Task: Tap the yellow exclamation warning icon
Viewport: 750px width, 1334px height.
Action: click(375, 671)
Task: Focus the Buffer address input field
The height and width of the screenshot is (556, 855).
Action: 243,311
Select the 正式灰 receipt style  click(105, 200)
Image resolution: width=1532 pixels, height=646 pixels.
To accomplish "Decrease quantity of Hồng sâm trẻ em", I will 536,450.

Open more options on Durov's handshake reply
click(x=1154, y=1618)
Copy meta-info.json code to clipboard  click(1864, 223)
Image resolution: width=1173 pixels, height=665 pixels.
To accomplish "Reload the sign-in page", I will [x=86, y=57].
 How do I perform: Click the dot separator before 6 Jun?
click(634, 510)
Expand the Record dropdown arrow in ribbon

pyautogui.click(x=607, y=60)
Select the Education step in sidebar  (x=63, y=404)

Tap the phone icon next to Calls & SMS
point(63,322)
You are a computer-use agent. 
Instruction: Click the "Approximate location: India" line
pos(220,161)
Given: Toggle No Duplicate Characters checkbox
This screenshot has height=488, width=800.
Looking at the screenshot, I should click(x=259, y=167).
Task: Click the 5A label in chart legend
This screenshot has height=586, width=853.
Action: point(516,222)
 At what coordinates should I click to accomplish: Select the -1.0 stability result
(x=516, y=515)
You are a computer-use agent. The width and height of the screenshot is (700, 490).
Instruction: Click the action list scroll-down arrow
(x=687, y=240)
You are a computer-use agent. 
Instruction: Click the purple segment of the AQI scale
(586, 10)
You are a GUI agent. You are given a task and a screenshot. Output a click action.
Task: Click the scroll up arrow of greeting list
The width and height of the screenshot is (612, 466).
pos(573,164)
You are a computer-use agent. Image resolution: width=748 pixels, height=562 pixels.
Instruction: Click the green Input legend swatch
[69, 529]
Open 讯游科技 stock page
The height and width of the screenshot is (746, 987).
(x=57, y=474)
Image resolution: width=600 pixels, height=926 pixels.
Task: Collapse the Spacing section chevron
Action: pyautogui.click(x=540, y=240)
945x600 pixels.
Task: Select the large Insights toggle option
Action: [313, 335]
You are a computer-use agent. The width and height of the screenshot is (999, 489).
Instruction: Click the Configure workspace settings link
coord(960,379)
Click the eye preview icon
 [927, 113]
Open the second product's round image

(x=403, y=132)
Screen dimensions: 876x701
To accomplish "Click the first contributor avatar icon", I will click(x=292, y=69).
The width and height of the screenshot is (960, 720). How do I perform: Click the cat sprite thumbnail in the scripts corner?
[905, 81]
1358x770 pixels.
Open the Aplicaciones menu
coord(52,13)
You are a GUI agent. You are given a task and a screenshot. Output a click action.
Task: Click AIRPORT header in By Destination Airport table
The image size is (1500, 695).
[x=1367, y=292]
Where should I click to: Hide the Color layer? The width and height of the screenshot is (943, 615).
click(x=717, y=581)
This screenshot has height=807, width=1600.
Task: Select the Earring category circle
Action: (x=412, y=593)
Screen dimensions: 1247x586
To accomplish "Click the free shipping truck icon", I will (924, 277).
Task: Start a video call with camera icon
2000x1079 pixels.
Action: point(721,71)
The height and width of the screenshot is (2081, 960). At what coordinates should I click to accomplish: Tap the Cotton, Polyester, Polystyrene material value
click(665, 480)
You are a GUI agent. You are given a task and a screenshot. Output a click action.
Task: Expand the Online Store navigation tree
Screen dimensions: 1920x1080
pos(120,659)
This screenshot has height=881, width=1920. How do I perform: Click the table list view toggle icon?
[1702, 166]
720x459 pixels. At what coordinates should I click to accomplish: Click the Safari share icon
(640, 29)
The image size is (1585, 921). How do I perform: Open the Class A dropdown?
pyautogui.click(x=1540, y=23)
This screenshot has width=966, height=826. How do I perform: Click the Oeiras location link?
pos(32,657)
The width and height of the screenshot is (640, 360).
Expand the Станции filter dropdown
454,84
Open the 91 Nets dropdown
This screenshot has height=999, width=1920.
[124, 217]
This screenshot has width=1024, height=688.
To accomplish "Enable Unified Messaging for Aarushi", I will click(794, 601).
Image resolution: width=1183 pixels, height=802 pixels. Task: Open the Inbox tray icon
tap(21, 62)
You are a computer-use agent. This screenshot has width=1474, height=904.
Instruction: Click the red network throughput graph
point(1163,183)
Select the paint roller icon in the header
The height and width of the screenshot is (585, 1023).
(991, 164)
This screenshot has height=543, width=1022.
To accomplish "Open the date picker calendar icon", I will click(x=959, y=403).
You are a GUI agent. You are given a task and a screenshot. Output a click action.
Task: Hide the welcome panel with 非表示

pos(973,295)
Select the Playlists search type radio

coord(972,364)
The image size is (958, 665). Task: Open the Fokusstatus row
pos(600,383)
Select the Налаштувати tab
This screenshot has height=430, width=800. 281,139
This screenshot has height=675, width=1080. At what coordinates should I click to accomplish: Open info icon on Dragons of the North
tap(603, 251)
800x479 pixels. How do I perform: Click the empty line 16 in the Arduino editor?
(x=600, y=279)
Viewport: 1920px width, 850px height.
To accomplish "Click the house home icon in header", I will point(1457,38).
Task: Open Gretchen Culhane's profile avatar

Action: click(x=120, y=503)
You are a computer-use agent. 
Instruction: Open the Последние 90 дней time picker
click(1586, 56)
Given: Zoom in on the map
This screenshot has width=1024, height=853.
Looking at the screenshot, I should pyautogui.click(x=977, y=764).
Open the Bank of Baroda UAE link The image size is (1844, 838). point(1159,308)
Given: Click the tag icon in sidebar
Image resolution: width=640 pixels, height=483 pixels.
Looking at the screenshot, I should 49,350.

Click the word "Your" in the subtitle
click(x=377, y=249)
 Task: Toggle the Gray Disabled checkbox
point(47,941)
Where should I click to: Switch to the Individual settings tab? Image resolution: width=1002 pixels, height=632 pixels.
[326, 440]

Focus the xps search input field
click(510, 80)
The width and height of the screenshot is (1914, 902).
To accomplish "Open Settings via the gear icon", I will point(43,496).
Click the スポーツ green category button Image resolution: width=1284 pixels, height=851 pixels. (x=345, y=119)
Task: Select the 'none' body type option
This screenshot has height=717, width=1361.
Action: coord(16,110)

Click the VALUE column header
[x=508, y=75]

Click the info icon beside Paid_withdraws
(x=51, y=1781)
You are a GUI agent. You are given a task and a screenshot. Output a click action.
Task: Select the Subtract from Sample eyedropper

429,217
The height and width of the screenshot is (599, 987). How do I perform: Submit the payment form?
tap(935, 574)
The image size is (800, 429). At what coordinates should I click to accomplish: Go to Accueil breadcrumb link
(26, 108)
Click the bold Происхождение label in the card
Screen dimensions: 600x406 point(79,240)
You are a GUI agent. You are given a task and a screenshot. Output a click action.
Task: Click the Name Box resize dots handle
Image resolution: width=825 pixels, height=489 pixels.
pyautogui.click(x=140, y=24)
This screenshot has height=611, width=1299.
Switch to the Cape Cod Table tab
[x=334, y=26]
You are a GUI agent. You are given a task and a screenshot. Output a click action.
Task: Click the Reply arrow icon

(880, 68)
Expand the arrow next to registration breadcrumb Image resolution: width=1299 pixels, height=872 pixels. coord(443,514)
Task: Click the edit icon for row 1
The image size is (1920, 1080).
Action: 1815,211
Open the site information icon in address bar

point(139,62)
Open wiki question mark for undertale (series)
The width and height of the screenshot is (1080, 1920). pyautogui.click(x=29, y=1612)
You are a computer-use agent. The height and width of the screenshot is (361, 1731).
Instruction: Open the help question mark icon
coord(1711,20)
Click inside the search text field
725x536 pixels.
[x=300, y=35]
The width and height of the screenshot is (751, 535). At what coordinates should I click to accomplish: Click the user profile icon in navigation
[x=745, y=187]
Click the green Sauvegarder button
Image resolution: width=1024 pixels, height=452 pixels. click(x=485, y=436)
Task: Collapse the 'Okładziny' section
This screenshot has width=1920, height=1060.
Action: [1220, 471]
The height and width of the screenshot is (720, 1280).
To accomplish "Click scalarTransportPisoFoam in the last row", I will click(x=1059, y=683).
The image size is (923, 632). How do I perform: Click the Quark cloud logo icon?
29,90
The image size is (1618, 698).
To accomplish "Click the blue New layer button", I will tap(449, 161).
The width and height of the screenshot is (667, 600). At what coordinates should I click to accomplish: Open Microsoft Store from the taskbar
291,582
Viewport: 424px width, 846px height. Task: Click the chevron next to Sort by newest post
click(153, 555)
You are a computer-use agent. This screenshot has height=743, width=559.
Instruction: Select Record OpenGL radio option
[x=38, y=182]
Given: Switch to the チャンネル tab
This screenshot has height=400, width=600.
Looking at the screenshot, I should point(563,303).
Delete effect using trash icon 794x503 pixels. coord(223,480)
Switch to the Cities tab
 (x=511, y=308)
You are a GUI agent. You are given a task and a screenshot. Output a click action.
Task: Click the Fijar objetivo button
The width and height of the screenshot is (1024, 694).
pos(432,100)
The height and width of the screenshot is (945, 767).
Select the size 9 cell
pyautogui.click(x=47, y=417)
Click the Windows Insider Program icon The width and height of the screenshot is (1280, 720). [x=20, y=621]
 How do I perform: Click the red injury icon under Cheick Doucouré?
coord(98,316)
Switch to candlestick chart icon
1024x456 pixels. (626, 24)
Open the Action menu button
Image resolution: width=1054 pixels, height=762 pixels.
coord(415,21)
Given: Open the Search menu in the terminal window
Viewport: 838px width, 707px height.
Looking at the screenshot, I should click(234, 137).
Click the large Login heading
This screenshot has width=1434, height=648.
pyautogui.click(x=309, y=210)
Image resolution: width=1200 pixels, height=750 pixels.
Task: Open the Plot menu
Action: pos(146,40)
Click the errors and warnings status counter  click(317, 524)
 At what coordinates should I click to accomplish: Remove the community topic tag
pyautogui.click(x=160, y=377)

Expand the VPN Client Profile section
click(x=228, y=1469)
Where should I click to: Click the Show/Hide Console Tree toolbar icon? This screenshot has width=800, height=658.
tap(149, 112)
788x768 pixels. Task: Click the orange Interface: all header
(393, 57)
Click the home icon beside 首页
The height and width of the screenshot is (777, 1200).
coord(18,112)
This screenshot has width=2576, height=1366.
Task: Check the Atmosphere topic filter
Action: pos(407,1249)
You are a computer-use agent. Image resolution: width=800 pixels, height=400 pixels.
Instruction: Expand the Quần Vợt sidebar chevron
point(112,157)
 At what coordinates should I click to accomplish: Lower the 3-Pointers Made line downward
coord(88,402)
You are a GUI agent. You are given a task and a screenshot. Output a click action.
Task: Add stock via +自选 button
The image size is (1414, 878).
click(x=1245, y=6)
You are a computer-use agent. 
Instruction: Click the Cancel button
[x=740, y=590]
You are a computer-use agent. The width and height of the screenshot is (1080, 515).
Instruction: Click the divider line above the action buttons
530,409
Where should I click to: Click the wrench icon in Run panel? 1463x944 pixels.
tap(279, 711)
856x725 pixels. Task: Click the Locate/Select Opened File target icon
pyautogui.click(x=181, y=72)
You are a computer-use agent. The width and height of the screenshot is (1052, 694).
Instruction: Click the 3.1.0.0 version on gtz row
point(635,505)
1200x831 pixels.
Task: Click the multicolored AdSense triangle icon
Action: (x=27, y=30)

**WHAT IS BEING ASKED**
For every line of the data above that contains "will", copy that line.

**RESPONSE BELOW**
To accomplish "Decrease quantity of Hồng sâm trẻ em", I will 536,450.
To accomplish "Reload the sign-in page", I will [x=86, y=57].
To accomplish "Click the first contributor avatar icon", I will click(x=292, y=69).
To accomplish "Click the free shipping truck icon", I will (924, 277).
To accomplish "Enable Unified Messaging for Aarushi", I will click(794, 601).
To accomplish "Open the date picker calendar icon", I will click(x=959, y=403).
To accomplish "Click the house home icon in header", I will point(1457,38).
To accomplish "Open Settings via the gear icon", I will point(43,496).
To accomplish "Click scalarTransportPisoFoam in the last row", I will click(x=1059, y=683).
To accomplish "Click the blue New layer button", I will tap(449, 161).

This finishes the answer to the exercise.